EXTRACTED MATERIAL:
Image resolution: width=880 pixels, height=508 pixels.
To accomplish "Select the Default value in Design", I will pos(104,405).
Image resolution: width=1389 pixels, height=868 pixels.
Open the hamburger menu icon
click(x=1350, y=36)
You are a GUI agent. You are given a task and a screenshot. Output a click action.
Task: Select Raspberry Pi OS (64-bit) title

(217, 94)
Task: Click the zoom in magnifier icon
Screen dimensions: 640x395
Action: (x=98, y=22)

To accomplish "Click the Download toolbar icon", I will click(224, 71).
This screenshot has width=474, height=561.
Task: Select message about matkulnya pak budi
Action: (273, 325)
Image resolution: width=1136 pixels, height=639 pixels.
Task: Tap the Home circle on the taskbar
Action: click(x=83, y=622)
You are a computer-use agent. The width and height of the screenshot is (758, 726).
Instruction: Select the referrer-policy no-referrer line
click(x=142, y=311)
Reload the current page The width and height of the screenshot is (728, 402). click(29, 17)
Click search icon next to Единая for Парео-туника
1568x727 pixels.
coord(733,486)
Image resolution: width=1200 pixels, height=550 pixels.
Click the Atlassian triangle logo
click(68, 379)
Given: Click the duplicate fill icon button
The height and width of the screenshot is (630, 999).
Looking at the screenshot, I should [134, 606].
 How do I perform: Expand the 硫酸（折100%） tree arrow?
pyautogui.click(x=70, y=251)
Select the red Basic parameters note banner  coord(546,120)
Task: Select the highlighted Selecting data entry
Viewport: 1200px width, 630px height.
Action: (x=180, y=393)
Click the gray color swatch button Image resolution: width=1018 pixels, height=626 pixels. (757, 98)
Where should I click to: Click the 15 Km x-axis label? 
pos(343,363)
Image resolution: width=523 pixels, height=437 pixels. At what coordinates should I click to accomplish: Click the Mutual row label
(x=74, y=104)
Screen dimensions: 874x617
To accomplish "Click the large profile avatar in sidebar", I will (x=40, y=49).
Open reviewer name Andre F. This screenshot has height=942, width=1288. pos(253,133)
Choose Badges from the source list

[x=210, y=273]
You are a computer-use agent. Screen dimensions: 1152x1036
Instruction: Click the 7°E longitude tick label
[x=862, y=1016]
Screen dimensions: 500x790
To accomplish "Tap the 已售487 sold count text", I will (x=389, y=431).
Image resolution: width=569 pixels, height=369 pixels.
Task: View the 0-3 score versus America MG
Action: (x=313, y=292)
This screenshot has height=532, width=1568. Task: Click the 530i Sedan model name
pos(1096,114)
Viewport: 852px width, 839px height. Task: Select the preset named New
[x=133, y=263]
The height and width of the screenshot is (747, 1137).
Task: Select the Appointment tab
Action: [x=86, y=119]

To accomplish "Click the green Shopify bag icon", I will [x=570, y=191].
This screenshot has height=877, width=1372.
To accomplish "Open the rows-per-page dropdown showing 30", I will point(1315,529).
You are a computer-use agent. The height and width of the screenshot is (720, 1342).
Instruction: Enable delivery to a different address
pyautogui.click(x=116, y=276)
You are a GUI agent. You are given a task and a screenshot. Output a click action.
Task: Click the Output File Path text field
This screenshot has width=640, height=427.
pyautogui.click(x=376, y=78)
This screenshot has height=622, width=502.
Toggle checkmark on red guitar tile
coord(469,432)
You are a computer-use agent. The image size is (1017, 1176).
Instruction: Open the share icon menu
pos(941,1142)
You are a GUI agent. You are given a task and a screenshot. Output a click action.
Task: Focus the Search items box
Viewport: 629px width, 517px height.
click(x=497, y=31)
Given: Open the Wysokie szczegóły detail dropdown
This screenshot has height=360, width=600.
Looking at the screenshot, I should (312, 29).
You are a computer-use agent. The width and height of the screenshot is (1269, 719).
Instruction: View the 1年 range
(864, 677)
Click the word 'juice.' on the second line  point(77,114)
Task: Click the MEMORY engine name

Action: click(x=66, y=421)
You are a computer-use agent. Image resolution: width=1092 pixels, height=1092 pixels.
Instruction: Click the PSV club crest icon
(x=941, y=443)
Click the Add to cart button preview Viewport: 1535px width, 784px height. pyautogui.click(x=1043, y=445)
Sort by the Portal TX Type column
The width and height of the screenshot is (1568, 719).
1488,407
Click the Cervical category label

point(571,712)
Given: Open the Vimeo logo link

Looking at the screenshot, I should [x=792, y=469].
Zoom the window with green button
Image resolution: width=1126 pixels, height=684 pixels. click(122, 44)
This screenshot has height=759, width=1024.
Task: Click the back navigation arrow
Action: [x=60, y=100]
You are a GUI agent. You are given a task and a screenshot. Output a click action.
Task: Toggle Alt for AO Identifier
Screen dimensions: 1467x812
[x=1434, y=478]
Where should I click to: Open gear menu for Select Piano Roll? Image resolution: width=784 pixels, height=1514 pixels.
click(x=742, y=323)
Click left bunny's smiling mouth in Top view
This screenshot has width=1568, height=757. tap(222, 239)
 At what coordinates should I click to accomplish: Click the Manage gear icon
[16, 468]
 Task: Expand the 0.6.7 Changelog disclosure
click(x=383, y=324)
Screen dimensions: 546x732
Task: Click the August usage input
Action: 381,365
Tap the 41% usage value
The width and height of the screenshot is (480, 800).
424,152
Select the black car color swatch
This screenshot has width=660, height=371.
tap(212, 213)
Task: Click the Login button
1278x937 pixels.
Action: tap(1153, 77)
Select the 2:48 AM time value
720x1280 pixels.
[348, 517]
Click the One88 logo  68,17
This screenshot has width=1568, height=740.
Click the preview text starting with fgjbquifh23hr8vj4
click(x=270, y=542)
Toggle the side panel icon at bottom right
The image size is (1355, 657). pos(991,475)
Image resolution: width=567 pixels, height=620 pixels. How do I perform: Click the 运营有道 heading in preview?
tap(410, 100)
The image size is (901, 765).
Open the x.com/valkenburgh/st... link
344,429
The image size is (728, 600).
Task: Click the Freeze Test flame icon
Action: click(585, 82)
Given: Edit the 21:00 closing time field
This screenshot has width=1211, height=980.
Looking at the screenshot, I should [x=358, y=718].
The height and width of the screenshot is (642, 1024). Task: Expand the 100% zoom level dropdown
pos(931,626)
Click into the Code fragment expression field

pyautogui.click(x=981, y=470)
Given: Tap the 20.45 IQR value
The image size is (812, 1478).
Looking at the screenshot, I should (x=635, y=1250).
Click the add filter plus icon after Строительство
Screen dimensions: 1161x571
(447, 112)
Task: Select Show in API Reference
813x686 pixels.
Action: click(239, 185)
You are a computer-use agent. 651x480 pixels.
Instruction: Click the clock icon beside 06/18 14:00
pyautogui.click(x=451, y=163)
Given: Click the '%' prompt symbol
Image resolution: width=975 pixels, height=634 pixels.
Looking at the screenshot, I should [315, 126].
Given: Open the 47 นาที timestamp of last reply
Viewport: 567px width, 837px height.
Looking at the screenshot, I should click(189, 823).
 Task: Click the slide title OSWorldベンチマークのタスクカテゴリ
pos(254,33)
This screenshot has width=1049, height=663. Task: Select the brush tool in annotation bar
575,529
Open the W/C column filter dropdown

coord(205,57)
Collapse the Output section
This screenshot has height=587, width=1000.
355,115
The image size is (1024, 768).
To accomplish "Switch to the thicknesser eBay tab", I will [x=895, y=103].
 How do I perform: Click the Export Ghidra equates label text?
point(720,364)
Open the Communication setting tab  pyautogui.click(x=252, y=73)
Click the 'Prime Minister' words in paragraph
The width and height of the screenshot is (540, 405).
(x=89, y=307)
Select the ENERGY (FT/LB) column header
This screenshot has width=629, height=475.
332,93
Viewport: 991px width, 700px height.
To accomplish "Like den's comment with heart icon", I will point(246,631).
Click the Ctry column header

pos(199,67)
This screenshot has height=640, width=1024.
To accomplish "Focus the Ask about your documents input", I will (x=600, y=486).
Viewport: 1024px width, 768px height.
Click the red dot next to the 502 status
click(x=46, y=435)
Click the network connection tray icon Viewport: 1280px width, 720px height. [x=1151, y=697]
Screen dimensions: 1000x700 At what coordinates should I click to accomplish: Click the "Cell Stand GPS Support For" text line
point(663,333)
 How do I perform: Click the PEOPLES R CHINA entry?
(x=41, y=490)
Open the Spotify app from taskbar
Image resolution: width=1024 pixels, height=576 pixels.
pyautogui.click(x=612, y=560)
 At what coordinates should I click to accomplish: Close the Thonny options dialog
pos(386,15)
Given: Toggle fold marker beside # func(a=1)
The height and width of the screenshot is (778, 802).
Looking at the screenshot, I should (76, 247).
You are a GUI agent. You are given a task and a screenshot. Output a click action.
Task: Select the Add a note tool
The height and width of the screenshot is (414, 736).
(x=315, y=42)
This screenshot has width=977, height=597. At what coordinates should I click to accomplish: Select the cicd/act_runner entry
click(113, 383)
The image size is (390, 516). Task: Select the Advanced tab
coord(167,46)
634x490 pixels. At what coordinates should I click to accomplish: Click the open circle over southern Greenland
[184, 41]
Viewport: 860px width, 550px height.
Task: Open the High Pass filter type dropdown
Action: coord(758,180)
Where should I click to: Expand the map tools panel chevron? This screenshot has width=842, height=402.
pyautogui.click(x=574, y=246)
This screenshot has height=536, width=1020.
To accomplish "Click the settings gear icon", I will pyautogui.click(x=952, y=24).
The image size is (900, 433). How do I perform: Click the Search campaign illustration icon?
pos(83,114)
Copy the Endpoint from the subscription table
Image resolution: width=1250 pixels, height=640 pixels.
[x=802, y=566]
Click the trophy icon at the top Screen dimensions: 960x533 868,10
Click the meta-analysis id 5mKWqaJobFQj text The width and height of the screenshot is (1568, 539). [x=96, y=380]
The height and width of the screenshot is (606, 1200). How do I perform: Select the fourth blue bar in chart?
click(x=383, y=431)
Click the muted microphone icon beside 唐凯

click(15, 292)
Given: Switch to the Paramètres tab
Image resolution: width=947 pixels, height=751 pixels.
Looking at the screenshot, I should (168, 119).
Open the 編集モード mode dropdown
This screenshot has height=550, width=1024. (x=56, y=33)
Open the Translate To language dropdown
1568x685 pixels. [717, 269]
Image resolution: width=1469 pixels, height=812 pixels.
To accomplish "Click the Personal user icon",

WORK TO COMPLETE: Look back at the data above. Transcribe exactly the lines starting at the line that contains "Image resolution: width=523" and ending at the line that contains "You are a computer-use agent. The image".

RESULT FOR THIS EXERCISE:
Image resolution: width=523 pixels, height=437 pixels. At what coordinates should I click to accomplish: Click the Mutual row label
(x=74, y=104)
Screen dimensions: 874x617
To accomplish "Click the large profile avatar in sidebar", I will (x=40, y=49).
Open reviewer name Andre F. This screenshot has height=942, width=1288. pos(253,133)
Choose Badges from the source list

[x=210, y=273]
You are a computer-use agent. Screen dimensions: 1152x1036
Instruction: Click the 7°E longitude tick label
[x=862, y=1016]
Screen dimensions: 500x790
To accomplish "Tap the 已售487 sold count text", I will (x=389, y=431).
Image resolution: width=569 pixels, height=369 pixels.
Task: View the 0-3 score versus America MG
Action: (x=313, y=292)
This screenshot has height=532, width=1568. Task: Click the 530i Sedan model name
pos(1096,114)
Viewport: 852px width, 839px height. Task: Select the preset named New
[x=133, y=263]
The height and width of the screenshot is (747, 1137).
Task: Select the Appointment tab
Action: [x=86, y=119]

To accomplish "Click the green Shopify bag icon", I will [x=570, y=191].
This screenshot has height=877, width=1372.
To accomplish "Open the rows-per-page dropdown showing 30", I will point(1315,529).
You are a computer-use agent. The height and width of the screenshot is (720, 1342).
Instruction: Enable delivery to a different address
pyautogui.click(x=116, y=276)
You are a GUI agent. You are given a task and a screenshot. Output a click action.
Task: Click the Output File Path text field
This screenshot has width=640, height=427.
pyautogui.click(x=376, y=78)
This screenshot has height=622, width=502.
Toggle checkmark on red guitar tile
coord(469,432)
You are a computer-use agent. The image size is (1017, 1176).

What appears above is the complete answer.